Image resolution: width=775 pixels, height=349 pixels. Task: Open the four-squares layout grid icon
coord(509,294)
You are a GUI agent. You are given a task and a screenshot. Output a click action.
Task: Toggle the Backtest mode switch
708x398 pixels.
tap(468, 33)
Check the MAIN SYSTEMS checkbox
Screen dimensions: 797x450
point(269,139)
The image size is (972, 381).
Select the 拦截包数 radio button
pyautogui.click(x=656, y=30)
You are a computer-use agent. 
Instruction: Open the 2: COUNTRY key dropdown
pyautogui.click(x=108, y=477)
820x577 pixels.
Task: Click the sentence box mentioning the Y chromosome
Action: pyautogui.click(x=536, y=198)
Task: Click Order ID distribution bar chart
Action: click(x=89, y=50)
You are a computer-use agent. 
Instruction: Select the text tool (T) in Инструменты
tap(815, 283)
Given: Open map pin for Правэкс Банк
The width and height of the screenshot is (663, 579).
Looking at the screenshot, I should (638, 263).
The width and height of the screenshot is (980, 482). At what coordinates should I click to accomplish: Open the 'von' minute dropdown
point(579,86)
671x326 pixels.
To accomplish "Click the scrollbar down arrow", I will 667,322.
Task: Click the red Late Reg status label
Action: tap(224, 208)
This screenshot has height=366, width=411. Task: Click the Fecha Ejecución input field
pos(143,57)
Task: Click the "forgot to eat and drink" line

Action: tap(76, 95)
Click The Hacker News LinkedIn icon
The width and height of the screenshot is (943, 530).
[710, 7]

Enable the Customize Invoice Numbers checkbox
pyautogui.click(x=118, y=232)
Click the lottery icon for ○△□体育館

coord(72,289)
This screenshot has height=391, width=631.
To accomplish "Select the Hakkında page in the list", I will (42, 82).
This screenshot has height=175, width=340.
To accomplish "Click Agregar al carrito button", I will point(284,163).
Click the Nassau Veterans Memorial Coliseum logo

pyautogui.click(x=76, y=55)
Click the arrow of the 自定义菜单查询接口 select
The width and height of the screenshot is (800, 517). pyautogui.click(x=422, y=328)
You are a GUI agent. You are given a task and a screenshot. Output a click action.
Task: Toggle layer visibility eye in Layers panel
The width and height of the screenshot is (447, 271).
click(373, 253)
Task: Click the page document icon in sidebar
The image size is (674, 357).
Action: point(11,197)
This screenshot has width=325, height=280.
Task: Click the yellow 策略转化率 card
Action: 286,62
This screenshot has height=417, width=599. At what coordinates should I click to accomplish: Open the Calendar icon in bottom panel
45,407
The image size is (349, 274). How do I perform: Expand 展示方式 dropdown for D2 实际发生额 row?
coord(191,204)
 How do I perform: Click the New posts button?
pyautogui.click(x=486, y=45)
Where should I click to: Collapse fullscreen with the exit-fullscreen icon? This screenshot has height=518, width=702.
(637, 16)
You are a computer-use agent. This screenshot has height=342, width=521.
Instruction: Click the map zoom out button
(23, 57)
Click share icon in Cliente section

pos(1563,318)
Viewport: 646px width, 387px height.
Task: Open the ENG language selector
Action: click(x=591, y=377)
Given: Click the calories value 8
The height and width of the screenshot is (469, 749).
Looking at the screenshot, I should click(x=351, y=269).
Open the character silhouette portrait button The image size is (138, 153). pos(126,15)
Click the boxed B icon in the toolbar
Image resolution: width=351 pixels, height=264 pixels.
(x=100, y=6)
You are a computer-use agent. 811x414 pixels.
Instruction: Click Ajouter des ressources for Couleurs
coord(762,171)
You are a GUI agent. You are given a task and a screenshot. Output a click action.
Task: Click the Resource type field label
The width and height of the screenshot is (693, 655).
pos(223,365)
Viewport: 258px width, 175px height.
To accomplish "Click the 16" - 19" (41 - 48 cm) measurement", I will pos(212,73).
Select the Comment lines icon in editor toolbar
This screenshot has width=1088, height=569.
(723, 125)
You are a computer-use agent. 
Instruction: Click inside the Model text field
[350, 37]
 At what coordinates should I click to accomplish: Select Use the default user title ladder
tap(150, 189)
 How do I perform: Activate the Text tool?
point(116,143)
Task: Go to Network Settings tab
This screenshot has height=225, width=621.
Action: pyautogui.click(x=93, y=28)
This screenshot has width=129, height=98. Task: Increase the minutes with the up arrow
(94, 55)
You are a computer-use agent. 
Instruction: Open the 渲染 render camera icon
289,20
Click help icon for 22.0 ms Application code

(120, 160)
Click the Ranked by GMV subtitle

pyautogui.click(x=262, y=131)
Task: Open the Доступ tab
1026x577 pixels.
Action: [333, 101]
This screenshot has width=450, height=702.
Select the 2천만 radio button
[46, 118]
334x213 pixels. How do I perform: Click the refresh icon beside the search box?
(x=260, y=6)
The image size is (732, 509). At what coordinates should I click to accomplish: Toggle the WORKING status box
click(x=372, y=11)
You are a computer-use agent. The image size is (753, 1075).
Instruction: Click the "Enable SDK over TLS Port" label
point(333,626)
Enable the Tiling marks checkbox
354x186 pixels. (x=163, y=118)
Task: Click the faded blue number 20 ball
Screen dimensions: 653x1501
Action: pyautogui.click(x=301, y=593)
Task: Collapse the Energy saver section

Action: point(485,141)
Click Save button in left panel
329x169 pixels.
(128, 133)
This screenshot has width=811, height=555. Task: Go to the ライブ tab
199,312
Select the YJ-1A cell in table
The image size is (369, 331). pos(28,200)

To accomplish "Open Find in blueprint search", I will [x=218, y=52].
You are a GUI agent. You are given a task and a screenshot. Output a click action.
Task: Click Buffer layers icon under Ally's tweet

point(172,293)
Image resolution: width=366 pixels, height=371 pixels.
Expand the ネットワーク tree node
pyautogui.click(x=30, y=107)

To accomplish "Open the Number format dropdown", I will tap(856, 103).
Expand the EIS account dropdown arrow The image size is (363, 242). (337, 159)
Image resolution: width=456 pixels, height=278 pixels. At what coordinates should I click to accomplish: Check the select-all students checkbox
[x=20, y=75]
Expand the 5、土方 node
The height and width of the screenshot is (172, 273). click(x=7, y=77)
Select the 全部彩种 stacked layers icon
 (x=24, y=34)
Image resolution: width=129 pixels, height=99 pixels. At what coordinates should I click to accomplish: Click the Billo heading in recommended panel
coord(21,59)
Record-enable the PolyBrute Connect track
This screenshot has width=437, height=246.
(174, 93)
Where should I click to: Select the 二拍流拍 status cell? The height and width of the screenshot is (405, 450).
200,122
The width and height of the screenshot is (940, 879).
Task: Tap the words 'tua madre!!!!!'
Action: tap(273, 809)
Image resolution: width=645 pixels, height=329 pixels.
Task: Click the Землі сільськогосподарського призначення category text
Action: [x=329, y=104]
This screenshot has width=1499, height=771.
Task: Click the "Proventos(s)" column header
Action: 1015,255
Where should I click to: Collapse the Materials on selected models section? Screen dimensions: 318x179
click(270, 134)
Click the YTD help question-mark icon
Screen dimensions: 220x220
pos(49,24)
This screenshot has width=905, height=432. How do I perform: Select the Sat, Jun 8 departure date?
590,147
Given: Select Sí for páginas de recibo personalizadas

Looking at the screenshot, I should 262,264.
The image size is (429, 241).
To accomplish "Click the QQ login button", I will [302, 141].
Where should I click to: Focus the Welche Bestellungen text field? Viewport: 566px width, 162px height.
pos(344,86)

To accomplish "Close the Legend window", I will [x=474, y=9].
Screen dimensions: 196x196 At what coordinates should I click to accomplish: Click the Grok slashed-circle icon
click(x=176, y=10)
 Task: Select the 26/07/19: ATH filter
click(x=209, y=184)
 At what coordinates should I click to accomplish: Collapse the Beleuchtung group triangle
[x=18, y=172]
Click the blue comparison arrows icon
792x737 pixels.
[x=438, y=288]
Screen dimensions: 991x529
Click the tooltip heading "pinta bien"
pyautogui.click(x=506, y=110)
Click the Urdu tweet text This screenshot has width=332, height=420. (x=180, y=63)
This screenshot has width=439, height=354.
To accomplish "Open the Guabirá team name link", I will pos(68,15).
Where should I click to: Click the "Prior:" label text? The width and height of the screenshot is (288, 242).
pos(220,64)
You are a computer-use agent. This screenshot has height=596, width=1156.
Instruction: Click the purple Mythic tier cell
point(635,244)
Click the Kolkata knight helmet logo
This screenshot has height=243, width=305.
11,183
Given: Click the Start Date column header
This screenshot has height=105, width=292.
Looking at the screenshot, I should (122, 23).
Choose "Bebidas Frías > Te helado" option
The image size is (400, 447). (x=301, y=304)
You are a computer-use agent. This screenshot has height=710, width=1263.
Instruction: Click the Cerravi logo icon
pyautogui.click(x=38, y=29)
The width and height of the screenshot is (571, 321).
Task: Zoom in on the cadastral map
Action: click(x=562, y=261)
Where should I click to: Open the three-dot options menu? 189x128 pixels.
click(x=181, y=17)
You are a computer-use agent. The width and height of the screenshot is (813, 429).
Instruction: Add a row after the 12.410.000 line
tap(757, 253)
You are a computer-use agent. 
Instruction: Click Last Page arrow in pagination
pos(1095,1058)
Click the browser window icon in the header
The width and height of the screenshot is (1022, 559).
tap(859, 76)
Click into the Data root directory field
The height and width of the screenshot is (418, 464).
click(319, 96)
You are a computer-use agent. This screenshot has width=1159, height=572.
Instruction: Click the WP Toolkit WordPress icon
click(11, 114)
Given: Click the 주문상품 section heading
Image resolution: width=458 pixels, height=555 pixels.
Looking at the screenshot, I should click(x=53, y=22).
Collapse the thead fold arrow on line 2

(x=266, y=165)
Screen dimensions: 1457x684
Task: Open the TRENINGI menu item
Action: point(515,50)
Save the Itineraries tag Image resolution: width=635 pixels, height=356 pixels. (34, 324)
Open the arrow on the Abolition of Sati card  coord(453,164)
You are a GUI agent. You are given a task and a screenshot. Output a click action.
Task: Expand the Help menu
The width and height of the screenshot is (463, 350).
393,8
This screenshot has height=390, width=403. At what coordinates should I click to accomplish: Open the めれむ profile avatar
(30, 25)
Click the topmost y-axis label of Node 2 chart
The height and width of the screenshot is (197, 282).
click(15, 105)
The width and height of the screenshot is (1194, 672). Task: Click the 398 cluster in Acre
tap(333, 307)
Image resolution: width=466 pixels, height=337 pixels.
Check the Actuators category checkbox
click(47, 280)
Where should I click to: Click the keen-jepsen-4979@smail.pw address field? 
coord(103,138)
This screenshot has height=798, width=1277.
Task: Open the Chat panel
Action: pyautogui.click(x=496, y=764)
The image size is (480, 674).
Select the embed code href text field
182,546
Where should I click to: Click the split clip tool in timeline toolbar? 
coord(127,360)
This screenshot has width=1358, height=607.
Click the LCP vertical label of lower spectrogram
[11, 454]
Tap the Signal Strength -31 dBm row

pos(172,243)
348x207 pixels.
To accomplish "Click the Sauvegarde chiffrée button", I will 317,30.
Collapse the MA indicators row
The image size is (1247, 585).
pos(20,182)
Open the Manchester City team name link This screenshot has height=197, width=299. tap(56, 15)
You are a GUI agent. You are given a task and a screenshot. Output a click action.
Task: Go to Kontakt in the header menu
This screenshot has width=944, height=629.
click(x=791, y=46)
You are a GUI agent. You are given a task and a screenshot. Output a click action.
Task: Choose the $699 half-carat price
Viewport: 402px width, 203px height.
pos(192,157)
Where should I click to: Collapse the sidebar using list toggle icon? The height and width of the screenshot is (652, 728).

++++++++

_Work instructions_
Now copy each line of the entries that mentions "name".

_Finished task_
To accomplish "Open the Guabirá team name link", I will pos(68,15).
Open the Manchester City team name link This screenshot has height=197, width=299. tap(56, 15)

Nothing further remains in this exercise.